[Stored records]
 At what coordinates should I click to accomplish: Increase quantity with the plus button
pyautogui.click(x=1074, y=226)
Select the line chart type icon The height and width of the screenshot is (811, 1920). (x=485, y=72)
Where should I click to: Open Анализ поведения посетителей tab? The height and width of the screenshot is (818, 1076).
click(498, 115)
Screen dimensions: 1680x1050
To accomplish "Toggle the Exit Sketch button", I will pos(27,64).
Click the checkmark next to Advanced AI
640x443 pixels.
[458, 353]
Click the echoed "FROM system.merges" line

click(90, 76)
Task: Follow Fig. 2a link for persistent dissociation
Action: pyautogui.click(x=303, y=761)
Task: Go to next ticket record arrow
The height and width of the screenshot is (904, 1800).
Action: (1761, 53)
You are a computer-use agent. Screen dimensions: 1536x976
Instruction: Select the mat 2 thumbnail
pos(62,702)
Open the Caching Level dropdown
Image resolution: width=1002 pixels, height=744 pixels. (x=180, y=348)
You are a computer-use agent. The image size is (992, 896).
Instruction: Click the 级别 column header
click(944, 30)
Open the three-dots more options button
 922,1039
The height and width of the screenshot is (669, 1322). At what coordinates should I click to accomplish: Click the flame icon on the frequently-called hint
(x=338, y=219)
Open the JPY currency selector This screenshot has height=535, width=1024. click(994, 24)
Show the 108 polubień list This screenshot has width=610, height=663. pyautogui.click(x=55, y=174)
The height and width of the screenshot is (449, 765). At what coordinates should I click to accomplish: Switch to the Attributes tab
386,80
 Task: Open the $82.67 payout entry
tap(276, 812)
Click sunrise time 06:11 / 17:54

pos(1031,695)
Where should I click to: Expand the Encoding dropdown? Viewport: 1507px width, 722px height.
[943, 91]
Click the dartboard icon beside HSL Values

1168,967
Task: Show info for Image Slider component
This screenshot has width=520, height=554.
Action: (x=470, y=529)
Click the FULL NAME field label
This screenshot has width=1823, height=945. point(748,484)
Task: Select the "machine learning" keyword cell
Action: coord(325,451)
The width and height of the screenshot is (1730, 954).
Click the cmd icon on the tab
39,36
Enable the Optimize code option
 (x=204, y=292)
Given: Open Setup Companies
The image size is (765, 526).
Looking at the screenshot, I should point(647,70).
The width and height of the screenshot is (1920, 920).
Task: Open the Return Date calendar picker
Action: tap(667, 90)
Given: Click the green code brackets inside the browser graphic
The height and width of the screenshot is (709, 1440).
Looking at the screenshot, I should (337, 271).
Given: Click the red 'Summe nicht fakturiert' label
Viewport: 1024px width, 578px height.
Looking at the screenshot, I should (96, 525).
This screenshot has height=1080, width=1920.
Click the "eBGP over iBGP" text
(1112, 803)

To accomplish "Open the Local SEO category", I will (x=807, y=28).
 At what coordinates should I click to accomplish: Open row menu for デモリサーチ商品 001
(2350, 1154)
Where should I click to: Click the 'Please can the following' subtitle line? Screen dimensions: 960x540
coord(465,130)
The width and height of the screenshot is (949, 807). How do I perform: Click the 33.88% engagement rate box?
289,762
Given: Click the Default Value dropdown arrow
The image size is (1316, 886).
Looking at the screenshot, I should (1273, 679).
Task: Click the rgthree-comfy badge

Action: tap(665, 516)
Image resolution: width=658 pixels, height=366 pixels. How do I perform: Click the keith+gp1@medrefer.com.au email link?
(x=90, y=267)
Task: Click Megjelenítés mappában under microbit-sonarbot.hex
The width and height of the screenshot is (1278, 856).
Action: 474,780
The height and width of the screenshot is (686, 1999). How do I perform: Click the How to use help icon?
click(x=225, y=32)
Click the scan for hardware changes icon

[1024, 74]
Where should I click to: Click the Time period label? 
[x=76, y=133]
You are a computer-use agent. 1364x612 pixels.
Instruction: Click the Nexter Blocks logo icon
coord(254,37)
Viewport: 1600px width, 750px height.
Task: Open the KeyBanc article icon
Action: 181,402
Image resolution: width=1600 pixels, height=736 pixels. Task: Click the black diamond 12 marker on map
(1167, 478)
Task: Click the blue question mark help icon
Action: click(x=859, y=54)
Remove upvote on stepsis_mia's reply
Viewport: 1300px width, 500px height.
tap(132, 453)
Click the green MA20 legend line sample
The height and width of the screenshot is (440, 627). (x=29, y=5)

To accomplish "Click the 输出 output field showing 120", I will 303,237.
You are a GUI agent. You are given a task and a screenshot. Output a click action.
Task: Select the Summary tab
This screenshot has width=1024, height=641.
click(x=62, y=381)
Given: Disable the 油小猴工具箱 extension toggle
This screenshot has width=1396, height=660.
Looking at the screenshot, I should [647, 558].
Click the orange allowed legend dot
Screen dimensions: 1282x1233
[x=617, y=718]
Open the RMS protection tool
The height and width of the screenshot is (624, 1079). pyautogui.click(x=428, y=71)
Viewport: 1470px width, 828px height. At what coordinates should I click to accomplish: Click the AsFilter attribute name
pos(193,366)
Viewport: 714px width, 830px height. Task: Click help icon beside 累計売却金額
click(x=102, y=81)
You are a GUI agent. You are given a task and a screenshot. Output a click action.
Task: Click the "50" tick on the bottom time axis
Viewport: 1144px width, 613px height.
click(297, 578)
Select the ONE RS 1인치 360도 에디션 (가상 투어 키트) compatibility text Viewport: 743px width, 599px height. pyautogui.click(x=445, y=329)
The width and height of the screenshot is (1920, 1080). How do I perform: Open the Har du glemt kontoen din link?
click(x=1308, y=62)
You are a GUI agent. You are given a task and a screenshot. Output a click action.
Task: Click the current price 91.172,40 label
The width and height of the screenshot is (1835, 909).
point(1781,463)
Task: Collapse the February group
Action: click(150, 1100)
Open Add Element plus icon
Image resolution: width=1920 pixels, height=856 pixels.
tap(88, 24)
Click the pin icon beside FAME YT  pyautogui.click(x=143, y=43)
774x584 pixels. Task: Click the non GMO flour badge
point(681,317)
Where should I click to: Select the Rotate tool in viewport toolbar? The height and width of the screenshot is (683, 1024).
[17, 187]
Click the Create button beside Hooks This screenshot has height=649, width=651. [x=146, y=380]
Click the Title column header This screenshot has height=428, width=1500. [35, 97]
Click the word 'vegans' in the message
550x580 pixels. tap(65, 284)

**HOW TO COMPLETE THIS TASK**
Each line, beginning at the one that contains "Select the ONE" and continuing through the end of the records, must be written out exactly, first and last included.

**RESPONSE TO THE TASK**
Select the ONE RS 1인치 360도 에디션 (가상 투어 키트) compatibility text Viewport: 743px width, 599px height. pyautogui.click(x=445, y=329)
The width and height of the screenshot is (1920, 1080). How do I perform: Open the Har du glemt kontoen din link?
click(x=1308, y=62)
You are a GUI agent. You are given a task and a screenshot. Output a click action.
Task: Click the current price 91.172,40 label
The width and height of the screenshot is (1835, 909).
point(1781,463)
Task: Collapse the February group
Action: click(150, 1100)
Open Add Element plus icon
Image resolution: width=1920 pixels, height=856 pixels.
tap(88, 24)
Click the pin icon beside FAME YT  pyautogui.click(x=143, y=43)
774x584 pixels. Task: Click the non GMO flour badge
point(681,317)
Where should I click to: Select the Rotate tool in viewport toolbar? The height and width of the screenshot is (683, 1024).
[17, 187]
Click the Create button beside Hooks This screenshot has height=649, width=651. [x=146, y=380]
Click the Title column header This screenshot has height=428, width=1500. [35, 97]
Click the word 'vegans' in the message
550x580 pixels. tap(65, 284)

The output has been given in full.